Follow these steps for perfect results
lemon slices
1/4-inch-thick
lime slices
1/4-inch-thick
extra-virgin olive oil
salmon fillet
with skin, 1-inch-thick
fine sea salt
to taste
fresh basil
thinly sliced, loosely packed
fresh mint
thinly sliced, loosely packed
Prepare grill for cooking; if using charcoal, open vents and light charcoal.
Charcoal fire is medium-hot when you can hold your hand 5 inches above rack for 3 to 4 seconds.
If using a gas grill, preheat burners on high, covered, for 10 minutes.
Brush both sides of lemon and lime slices with 1/2 tablespoon of olive oil.
Brush salmon fillets all over with 1 tablespoon of olive oil and season with sea salt to taste.
Grill citrus slices on lightly oiled grill rack, turning once, until grill marks appear, about 2 to 3 minutes total; cover if using a gas grill.
Transfer citrus slices to a plate.
Reduce heat to moderate if using a gas grill.
Grill salmon, skin sides down, covered only if using a gas grill, until skin is crisp, about 3 to 4 minutes.
Turn each piece of salmon onto 1 side and grill for 1 minute.
Turn over onto opposite side and grill until fish is just cooked through, about 2 to 3 minutes more.
Transfer salmon to a platter and keep warm, covered loosely with foil.
Heat basil and mint in remaining 1/4 cup olive oil in a heavy skillet over moderate heat, stirring, until herbs are just wilted, about 1 minute.
Serve salmon with herbed oil and top with grilled citrus slices.
Expert advice for the best results
For best results, use high-quality salmon.
Be careful not to overcook the salmon.
Adjust the amount of herbs to your preference.
Everything you need to know before you start
10 minutes
The herbed oil can be made ahead of time.

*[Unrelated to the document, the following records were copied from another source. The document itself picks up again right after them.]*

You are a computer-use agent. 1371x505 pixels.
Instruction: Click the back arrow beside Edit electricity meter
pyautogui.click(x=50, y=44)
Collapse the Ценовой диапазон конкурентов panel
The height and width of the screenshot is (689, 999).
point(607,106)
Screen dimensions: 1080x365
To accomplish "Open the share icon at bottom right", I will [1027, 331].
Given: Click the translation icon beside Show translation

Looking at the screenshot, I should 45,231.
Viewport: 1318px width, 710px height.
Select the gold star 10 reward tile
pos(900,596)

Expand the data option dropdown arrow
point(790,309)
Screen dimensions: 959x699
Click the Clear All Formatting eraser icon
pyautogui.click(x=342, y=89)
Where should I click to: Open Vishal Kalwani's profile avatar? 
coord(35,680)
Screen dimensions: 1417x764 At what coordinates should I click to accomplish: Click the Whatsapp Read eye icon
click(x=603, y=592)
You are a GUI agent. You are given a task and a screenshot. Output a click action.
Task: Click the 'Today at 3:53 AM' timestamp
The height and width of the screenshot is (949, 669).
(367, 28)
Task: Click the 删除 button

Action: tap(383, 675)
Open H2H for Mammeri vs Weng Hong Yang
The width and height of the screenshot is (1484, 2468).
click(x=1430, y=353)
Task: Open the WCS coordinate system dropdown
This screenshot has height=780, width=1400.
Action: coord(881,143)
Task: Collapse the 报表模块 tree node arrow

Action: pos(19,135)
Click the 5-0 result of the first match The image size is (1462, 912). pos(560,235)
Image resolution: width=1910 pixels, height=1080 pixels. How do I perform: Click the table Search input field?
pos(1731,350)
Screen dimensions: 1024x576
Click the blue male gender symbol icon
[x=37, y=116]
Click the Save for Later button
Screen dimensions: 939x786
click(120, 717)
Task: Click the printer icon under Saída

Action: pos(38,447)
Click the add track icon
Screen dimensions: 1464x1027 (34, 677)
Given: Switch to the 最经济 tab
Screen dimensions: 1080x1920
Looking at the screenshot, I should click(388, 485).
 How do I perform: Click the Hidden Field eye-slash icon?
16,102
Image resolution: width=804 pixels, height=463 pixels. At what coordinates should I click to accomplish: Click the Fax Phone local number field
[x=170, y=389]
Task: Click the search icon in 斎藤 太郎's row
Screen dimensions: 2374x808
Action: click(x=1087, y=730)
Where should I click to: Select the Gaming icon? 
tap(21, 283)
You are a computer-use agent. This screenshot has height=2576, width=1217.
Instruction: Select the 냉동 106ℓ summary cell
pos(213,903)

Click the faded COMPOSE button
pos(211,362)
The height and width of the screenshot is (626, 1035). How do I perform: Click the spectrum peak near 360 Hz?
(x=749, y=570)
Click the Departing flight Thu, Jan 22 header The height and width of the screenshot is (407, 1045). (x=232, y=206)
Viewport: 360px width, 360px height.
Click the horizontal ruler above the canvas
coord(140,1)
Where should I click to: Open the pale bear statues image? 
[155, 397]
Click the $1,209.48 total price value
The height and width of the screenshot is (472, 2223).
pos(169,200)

Arrange salmon on a plate, drizzle with herbed oil, and top with grilled citrus slices. Garnish with extra fresh herbs.
Serve with a side of grilled vegetables or a fresh salad.
Pairs well with the herbs and citrus.
Refreshing and complements the mint and basil.
Discover the story behind this recipe
Fresh herbs and grilled fish are common in Mediterranean cuisine.